REQUIRED WORK: Please copy out, unchanged, everything from the line containing "Skip back 10" down to the end of the material below, including both of those ends.

EXERCISE DATA:

-=-=-

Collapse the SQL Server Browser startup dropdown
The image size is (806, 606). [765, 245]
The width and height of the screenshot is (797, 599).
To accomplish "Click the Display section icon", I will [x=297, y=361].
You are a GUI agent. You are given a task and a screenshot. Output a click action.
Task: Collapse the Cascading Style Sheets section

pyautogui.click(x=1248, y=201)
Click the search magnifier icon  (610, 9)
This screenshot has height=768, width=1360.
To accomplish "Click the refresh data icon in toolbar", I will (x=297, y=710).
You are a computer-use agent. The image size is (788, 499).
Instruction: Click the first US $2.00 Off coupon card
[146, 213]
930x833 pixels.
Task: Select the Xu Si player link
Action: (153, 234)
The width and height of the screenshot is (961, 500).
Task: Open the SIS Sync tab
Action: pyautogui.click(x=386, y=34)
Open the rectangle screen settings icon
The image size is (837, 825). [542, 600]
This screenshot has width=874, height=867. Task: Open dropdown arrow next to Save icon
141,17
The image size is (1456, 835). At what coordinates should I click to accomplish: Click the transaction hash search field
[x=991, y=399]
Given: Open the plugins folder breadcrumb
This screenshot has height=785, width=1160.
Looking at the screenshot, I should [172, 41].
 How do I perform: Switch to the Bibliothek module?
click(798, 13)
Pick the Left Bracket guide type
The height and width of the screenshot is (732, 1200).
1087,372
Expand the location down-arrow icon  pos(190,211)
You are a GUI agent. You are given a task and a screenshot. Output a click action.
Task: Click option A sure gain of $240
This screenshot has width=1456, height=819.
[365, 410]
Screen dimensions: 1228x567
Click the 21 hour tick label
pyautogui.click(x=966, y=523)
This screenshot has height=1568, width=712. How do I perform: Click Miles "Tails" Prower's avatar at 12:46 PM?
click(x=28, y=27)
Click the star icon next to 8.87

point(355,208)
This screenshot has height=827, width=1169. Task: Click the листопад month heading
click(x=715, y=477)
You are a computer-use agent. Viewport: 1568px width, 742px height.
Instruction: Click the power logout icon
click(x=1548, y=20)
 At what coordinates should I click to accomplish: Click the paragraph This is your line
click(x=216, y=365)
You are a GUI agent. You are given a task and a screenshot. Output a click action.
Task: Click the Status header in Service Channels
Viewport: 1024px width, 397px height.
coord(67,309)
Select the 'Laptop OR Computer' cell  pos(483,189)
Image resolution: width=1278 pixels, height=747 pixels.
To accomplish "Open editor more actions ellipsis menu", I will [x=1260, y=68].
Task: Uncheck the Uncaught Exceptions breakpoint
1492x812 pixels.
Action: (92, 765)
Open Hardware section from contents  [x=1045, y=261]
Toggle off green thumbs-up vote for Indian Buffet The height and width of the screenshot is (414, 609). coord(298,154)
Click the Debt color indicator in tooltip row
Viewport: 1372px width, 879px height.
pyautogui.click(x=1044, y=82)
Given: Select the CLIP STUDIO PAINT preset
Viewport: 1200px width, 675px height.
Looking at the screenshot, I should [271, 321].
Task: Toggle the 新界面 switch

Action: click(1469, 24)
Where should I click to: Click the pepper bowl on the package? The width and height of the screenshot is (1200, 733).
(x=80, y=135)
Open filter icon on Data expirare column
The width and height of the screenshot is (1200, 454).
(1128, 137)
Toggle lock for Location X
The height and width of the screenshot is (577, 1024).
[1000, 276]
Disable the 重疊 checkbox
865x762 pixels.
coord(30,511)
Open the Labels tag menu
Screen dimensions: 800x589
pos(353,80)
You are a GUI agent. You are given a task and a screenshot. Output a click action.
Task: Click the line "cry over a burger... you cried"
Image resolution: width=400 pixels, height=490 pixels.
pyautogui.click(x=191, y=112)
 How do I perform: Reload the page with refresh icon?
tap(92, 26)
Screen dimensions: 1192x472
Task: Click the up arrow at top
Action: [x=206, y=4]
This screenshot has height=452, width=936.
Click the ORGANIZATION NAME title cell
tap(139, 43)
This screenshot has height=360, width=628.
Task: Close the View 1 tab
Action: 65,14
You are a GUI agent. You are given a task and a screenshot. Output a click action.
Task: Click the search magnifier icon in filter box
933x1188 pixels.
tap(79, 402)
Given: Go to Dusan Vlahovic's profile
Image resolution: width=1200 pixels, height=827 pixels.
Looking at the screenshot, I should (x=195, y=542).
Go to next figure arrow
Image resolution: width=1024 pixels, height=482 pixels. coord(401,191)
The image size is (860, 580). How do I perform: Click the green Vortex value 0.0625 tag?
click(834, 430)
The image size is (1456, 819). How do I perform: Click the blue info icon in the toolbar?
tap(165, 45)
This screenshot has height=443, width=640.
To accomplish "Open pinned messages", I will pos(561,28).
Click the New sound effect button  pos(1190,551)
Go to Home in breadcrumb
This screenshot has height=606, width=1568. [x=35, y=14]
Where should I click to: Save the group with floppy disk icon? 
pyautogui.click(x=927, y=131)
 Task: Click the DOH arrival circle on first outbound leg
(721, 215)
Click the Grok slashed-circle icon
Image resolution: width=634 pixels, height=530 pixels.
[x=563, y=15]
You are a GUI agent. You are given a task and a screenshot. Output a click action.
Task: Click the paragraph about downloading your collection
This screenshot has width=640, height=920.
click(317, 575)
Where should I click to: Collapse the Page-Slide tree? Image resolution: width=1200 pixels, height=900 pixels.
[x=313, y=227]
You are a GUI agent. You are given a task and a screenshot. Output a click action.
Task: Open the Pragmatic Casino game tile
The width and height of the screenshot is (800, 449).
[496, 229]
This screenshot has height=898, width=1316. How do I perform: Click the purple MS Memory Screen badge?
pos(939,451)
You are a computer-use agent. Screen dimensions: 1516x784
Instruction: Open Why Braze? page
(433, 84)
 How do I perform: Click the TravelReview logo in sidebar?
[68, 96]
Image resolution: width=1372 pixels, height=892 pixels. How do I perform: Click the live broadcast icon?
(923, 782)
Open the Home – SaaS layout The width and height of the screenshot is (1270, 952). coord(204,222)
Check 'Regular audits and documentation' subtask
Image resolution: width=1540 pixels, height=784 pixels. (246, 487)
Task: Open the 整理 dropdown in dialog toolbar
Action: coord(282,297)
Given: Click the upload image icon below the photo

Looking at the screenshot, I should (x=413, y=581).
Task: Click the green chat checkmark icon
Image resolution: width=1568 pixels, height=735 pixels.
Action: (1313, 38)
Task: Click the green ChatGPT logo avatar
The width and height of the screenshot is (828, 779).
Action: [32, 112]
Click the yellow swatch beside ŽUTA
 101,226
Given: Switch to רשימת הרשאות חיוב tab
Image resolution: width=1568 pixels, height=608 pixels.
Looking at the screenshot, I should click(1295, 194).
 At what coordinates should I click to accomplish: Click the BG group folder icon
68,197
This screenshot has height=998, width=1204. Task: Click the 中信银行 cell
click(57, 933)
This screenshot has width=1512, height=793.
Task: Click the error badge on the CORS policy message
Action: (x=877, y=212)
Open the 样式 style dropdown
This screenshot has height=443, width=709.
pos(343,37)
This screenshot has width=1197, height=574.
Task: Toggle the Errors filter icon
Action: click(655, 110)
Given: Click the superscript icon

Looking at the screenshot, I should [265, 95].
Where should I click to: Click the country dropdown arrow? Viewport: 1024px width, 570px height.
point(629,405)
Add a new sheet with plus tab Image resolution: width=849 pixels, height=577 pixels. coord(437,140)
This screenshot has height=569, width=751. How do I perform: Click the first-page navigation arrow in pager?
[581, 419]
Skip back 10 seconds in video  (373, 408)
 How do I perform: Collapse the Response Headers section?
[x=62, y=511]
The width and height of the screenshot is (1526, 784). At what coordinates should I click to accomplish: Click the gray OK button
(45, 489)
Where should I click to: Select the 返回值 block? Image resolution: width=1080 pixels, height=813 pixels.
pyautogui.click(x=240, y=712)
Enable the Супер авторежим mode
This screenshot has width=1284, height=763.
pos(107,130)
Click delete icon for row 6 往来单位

-=-=-

COMPLETE OUTPUT:
Skip back 10 seconds in video  (373, 408)
 How do I perform: Collapse the Response Headers section?
[x=62, y=511]
The width and height of the screenshot is (1526, 784). At what coordinates should I click to accomplish: Click the gray OK button
(45, 489)
Where should I click to: Select the 返回值 block? Image resolution: width=1080 pixels, height=813 pixels.
pyautogui.click(x=240, y=712)
Enable the Супер авторежим mode
This screenshot has width=1284, height=763.
pos(107,130)
Click delete icon for row 6 往来单位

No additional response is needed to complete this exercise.